Our web archive provides a “Google-like” service that enables searching pages and images collected from the web since the 1990s. Notice that our web archive search complements live-web search engines because it enables temporal search over information that is no longer available online on its original websites.

Developed within the context of our web archive, the service facilitates the generation of reliable ground truth data, while remaining adaptable to different domains and languages. By lowering the barriers to annotation, this platform contributes to the reproducibility, scalability, and improvement of search technologies. The main objective is to provide in the future a dataset with public access to support researchers.This contributes to comparing users’ search behavior between live-web and web-archive search engines.

10:18am - 10:26am

Organizing the 'Social Mess': a comprehensive Tool for Social Media and Instant Messaging Archiving

Primo Baldini¹, Alessia Del Bianco², Adele Gorini²

¹University of Pavia, Italy; ²University of Bologna, Italy

The exponential growth of digital content through social media and instant messaging platforms presents critical challenges for digital preservation. Born-digital communications—created in fragmented, proprietary environments where personal and public spheres overlap—remain excluded mainly from systematic archival practices despite their historical and cultural significance.

Within the national archival context, there are no comprehensive tools to preserve and manage these materials for individuals, institutions, or public figures whose digital traces hold substantial value for future research. This gap affects personal archives of political and institutional figures and collections of broader cultural relevance.

As part of a collaborative research initiative on preserving contemporary digital archives, we are developing a software tool for individual users and institutional archivists. This collaborative effort, which includes our professional experience, highlights an urgent need to address technical and methodological shortcomings in this field.

Existing tools—typically command-line utilities or platform-specific applications—allow for the separate management of content from social media, messaging services, and email, etc., but do not provide integrated support within a unified solution. Our framework, in contrast, is comprehensive in its capacity to manage the complete spectrum of digital materials: traditional files alongside social media content, instant messages, and emails within a unified environment. This comprehensive approach addresses the complexity of contemporary digital archives.
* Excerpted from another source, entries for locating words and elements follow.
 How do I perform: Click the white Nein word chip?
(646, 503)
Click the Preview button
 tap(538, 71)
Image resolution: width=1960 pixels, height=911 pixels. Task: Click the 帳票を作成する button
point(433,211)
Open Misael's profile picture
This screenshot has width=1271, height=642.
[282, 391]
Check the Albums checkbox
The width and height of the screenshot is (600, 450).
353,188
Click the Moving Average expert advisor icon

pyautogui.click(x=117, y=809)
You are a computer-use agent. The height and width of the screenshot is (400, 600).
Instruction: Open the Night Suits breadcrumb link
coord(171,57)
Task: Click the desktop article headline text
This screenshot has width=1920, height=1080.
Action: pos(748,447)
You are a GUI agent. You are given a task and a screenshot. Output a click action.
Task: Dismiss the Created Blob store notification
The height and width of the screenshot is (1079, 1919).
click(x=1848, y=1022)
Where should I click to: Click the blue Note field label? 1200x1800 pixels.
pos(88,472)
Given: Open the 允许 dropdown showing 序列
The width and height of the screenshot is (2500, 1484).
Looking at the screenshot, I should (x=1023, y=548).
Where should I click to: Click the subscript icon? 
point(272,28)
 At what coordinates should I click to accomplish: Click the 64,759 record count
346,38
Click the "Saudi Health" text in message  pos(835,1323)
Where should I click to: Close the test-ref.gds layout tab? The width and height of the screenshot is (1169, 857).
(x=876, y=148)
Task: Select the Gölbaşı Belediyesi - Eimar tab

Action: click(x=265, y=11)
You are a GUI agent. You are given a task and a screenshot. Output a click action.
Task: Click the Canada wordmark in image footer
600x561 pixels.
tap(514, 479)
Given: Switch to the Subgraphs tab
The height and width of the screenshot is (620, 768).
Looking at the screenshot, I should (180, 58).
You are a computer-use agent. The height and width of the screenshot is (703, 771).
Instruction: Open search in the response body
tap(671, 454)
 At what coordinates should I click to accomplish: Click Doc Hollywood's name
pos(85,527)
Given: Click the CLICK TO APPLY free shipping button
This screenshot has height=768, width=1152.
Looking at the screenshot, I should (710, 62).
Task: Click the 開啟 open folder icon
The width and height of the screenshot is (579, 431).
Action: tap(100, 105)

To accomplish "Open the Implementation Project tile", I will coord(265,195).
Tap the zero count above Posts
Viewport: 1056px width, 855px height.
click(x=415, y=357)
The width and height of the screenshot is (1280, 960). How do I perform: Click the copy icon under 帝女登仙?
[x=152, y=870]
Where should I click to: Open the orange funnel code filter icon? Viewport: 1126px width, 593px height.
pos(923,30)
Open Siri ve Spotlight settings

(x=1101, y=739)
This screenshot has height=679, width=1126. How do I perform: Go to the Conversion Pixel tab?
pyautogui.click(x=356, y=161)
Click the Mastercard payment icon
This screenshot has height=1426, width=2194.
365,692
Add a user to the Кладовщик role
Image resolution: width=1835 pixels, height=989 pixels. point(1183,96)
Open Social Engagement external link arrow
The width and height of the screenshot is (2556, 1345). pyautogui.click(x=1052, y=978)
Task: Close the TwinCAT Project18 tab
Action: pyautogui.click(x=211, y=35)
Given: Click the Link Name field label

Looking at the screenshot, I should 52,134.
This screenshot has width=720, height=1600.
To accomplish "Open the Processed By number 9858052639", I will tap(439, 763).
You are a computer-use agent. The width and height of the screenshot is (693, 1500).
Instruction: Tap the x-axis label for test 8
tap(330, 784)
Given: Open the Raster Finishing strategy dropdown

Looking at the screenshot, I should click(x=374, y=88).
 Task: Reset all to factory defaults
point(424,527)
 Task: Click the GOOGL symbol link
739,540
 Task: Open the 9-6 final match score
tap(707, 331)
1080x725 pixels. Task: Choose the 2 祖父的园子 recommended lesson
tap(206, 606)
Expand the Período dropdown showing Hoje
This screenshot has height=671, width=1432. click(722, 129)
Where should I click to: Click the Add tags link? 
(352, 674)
The software enables users to reorganize their materials systematically, making it valuable for a variety of contexts. Whether it's individuals managing personal digital heritage, prominent figures preparing materials for donation, or institutions controlling and facilitating access to collections.

Our Java-based solution integrates core modules, ensuring usability and data integrity. Operating through manual download and ingest processes—not APIs—it provides user control while supporting standard formats (JSON, CSV) for interoperability. The embedded database and exclusive use of open-source libraries enable platform-independent installation without external dependencies.

Key functionalities include AES-256 encryption, automatic backups, metadata extraction, device synchronization, and granular permissions. Critically, access settings apply at both file and individual message levels—essential for managing diverse privacy requirements and enabling selective disclosure within complex digital collections.

Currently under active development, the project aims to support institutions in visualizing and managing heterogeneous digital materials, enhance accessibility for researchers through reorganization and categorization tools, and foster inter-institutional collaboration.

This session will provide participants—particularly archivists and records managers—with an overview of a collaborative project and its outcomes, highlighting an integrated approach that offers significant advancements for digital preservation practice and academic scholarship.